> [WHAT TO DO] Each entry should be written out again exactly, so that nothing is lost.

── EXTRACTED MATERIAL

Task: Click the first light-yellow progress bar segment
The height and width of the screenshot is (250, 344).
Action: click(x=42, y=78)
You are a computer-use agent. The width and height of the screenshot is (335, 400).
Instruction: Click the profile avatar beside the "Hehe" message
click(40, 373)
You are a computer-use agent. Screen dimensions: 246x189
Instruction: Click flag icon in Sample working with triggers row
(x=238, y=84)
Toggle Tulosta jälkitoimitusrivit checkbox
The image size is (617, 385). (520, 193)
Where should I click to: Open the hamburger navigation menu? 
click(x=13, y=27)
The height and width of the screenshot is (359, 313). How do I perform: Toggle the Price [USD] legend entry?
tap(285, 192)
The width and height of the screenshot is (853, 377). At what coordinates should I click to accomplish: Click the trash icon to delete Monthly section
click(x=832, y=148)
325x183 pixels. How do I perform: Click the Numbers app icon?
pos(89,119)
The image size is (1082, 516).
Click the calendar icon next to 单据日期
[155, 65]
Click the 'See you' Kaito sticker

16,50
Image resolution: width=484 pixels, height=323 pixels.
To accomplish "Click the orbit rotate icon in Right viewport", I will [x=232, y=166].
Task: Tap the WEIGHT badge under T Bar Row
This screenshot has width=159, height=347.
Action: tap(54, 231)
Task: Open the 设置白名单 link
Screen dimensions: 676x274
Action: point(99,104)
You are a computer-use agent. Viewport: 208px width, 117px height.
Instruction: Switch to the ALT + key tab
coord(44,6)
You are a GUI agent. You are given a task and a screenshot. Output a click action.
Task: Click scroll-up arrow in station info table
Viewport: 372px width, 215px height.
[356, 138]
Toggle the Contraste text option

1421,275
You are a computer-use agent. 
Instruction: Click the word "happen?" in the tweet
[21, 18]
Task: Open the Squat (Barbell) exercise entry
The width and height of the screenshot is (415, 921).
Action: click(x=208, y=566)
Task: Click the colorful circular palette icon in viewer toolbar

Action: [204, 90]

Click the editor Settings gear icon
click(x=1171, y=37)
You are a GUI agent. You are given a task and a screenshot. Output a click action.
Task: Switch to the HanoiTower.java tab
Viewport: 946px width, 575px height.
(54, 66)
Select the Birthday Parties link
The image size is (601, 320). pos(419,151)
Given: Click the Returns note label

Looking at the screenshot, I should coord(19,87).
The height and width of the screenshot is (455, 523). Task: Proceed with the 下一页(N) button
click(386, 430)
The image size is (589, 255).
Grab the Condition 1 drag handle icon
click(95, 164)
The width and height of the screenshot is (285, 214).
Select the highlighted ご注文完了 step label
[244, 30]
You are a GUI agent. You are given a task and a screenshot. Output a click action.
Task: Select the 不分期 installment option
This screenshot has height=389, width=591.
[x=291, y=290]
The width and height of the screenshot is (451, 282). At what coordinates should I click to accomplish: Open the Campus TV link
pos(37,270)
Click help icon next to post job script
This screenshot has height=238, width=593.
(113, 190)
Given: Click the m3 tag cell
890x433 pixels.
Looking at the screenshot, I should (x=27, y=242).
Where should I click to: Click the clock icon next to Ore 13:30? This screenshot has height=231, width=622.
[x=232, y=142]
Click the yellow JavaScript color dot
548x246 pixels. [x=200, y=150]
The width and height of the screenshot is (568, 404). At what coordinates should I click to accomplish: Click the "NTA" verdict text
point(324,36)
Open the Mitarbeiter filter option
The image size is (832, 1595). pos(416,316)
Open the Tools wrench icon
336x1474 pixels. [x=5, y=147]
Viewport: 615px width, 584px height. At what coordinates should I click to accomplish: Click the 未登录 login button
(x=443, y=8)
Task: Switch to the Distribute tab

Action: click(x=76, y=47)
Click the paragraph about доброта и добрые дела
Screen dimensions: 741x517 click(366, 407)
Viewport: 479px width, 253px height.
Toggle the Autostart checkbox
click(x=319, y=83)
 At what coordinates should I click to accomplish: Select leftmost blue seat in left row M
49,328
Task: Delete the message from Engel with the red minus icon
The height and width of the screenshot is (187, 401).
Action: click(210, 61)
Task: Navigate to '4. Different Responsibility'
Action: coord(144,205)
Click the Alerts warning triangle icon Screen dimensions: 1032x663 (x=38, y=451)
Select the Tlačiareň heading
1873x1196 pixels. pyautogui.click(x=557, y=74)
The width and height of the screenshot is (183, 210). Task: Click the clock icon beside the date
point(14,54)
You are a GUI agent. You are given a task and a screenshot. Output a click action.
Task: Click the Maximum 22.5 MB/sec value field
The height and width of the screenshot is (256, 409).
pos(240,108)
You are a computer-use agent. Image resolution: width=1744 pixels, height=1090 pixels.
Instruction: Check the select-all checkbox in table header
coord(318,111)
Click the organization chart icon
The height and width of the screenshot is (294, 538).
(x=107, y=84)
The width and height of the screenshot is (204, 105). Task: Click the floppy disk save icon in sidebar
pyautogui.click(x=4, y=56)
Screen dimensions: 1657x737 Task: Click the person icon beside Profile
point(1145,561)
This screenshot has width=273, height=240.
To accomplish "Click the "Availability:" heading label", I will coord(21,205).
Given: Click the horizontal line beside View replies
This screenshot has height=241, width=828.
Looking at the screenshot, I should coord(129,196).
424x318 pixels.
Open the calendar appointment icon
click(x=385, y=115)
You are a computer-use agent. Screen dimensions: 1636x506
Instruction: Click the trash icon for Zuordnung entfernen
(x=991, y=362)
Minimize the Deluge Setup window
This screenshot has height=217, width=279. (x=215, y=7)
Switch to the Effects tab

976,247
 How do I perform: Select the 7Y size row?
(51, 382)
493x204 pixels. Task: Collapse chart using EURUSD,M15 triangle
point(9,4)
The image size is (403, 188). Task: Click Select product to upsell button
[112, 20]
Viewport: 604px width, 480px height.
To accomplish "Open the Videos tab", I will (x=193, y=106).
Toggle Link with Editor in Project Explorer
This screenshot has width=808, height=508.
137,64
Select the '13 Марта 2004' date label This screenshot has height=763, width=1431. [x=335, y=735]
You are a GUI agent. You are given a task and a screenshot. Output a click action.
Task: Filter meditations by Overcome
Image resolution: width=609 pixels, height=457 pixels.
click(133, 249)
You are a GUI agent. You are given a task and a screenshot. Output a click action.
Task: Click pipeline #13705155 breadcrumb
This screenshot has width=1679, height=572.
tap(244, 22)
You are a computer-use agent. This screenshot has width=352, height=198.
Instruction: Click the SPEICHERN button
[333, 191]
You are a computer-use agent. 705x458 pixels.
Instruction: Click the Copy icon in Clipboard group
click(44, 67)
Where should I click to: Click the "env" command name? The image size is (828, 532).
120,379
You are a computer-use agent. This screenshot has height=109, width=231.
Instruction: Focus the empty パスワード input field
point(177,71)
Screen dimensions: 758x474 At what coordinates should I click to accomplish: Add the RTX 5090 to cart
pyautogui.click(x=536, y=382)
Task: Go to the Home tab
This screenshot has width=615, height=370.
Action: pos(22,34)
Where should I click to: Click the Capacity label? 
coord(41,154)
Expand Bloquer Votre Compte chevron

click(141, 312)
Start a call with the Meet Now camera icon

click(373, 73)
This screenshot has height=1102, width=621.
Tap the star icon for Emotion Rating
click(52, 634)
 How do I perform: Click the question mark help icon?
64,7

────

> [SOLUTION TO THIS TASK]
Task: Click the first light-yellow progress bar segment
The height and width of the screenshot is (250, 344).
Action: click(x=42, y=78)
You are a computer-use agent. The width and height of the screenshot is (335, 400).
Instruction: Click the profile avatar beside the "Hehe" message
click(40, 373)
You are a computer-use agent. Screen dimensions: 246x189
Instruction: Click flag icon in Sample working with triggers row
(x=238, y=84)
Toggle Tulosta jälkitoimitusrivit checkbox
The image size is (617, 385). (520, 193)
Where should I click to: Open the hamburger navigation menu? 
click(x=13, y=27)
The height and width of the screenshot is (359, 313). How do I perform: Toggle the Price [USD] legend entry?
tap(285, 192)
The width and height of the screenshot is (853, 377). At what coordinates should I click to accomplish: Click the trash icon to delete Monthly section
click(x=832, y=148)
325x183 pixels. How do I perform: Click the Numbers app icon?
pos(89,119)
The image size is (1082, 516).
Click the calendar icon next to 单据日期
[155, 65]
Click the 'See you' Kaito sticker

16,50
Image resolution: width=484 pixels, height=323 pixels.
To accomplish "Click the orbit rotate icon in Right viewport", I will [x=232, y=166].
Task: Tap the WEIGHT badge under T Bar Row
This screenshot has width=159, height=347.
Action: tap(54, 231)
Task: Open the 设置白名单 link
Screen dimensions: 676x274
Action: point(99,104)
You are a computer-use agent. Viewport: 208px width, 117px height.
Instruction: Switch to the ALT + key tab
coord(44,6)
You are a GUI agent. You are given a task and a screenshot. Output a click action.
Task: Click scroll-up arrow in station info table
Viewport: 372px width, 215px height.
[356, 138]
Toggle the Contraste text option

1421,275
You are a computer-use agent. 
Instruction: Click the word "happen?" in the tweet
[21, 18]
Task: Open the Squat (Barbell) exercise entry
The width and height of the screenshot is (415, 921).
Action: click(x=208, y=566)
Task: Click the colorful circular palette icon in viewer toolbar

Action: [204, 90]

Click the editor Settings gear icon
click(x=1171, y=37)
You are a GUI agent. You are given a task and a screenshot. Output a click action.
Task: Switch to the HanoiTower.java tab
Viewport: 946px width, 575px height.
(54, 66)
Select the Birthday Parties link
The image size is (601, 320). pos(419,151)
Given: Click the Returns note label

Looking at the screenshot, I should coord(19,87).
The height and width of the screenshot is (455, 523). Task: Proceed with the 下一页(N) button
click(386, 430)
The image size is (589, 255).
Grab the Condition 1 drag handle icon
click(95, 164)
The width and height of the screenshot is (285, 214).
Select the highlighted ご注文完了 step label
[244, 30]
You are a GUI agent. You are given a task and a screenshot. Output a click action.
Task: Select the 不分期 installment option
This screenshot has height=389, width=591.
[x=291, y=290]
The width and height of the screenshot is (451, 282). At what coordinates should I click to accomplish: Open the Campus TV link
pos(37,270)
Click help icon next to post job script
This screenshot has height=238, width=593.
(113, 190)
Given: Click the m3 tag cell
890x433 pixels.
Looking at the screenshot, I should (x=27, y=242).
Where should I click to: Click the clock icon next to Ore 13:30? This screenshot has height=231, width=622.
[x=232, y=142]
Click the yellow JavaScript color dot
548x246 pixels. [x=200, y=150]
The width and height of the screenshot is (568, 404). At what coordinates should I click to accomplish: Click the "NTA" verdict text
point(324,36)
Open the Mitarbeiter filter option
The image size is (832, 1595). pos(416,316)
Open the Tools wrench icon
336x1474 pixels. [x=5, y=147]
Viewport: 615px width, 584px height. At what coordinates should I click to accomplish: Click the 未登录 login button
(x=443, y=8)
Task: Switch to the Distribute tab

Action: click(x=76, y=47)
Click the paragraph about доброта и добрые дела
Screen dimensions: 741x517 click(366, 407)
Viewport: 479px width, 253px height.
Toggle the Autostart checkbox
click(x=319, y=83)
 At what coordinates should I click to accomplish: Select leftmost blue seat in left row M
49,328
Task: Delete the message from Engel with the red minus icon
The height and width of the screenshot is (187, 401).
Action: click(210, 61)
Task: Navigate to '4. Different Responsibility'
Action: coord(144,205)
Click the Alerts warning triangle icon Screen dimensions: 1032x663 (x=38, y=451)
Select the Tlačiareň heading
1873x1196 pixels. pyautogui.click(x=557, y=74)
The width and height of the screenshot is (183, 210). Task: Click the clock icon beside the date
point(14,54)
You are a GUI agent. You are given a task and a screenshot. Output a click action.
Task: Click the Maximum 22.5 MB/sec value field
The height and width of the screenshot is (256, 409).
pos(240,108)
You are a computer-use agent. Image resolution: width=1744 pixels, height=1090 pixels.
Instruction: Check the select-all checkbox in table header
coord(318,111)
Click the organization chart icon
The height and width of the screenshot is (294, 538).
(x=107, y=84)
The width and height of the screenshot is (204, 105). Task: Click the floppy disk save icon in sidebar
pyautogui.click(x=4, y=56)
Screen dimensions: 1657x737 Task: Click the person icon beside Profile
point(1145,561)
This screenshot has width=273, height=240.
To accomplish "Click the "Availability:" heading label", I will coord(21,205).
Given: Click the horizontal line beside View replies
This screenshot has height=241, width=828.
Looking at the screenshot, I should coord(129,196).
424x318 pixels.
Open the calendar appointment icon
click(x=385, y=115)
You are a computer-use agent. Screen dimensions: 1636x506
Instruction: Click the trash icon for Zuordnung entfernen
(x=991, y=362)
Minimize the Deluge Setup window
This screenshot has height=217, width=279. (x=215, y=7)
Switch to the Effects tab

976,247
 How do I perform: Select the 7Y size row?
(51, 382)
493x204 pixels. Task: Collapse chart using EURUSD,M15 triangle
point(9,4)
The image size is (403, 188). Task: Click Select product to upsell button
[112, 20]
Viewport: 604px width, 480px height.
To accomplish "Open the Videos tab", I will (x=193, y=106).
Toggle Link with Editor in Project Explorer
This screenshot has width=808, height=508.
137,64
Select the '13 Марта 2004' date label This screenshot has height=763, width=1431. [x=335, y=735]
You are a GUI agent. You are given a task and a screenshot. Output a click action.
Task: Filter meditations by Overcome
Image resolution: width=609 pixels, height=457 pixels.
click(133, 249)
You are a GUI agent. You are given a task and a screenshot. Output a click action.
Task: Click pipeline #13705155 breadcrumb
This screenshot has width=1679, height=572.
tap(244, 22)
You are a computer-use agent. This screenshot has width=352, height=198.
Instruction: Click the SPEICHERN button
[333, 191]
You are a computer-use agent. 705x458 pixels.
Instruction: Click the Copy icon in Clipboard group
click(44, 67)
Where should I click to: Click the "env" command name? The image size is (828, 532).
120,379
You are a computer-use agent. This screenshot has height=109, width=231.
Instruction: Focus the empty パスワード input field
point(177,71)
Screen dimensions: 758x474 At what coordinates should I click to accomplish: Add the RTX 5090 to cart
pyautogui.click(x=536, y=382)
Task: Go to the Home tab
This screenshot has width=615, height=370.
Action: pos(22,34)
Where should I click to: Click the Capacity label? 
coord(41,154)
Expand Bloquer Votre Compte chevron

click(141, 312)
Start a call with the Meet Now camera icon

click(373, 73)
This screenshot has height=1102, width=621.
Tap the star icon for Emotion Rating
click(52, 634)
 How do I perform: Click the question mark help icon?
64,7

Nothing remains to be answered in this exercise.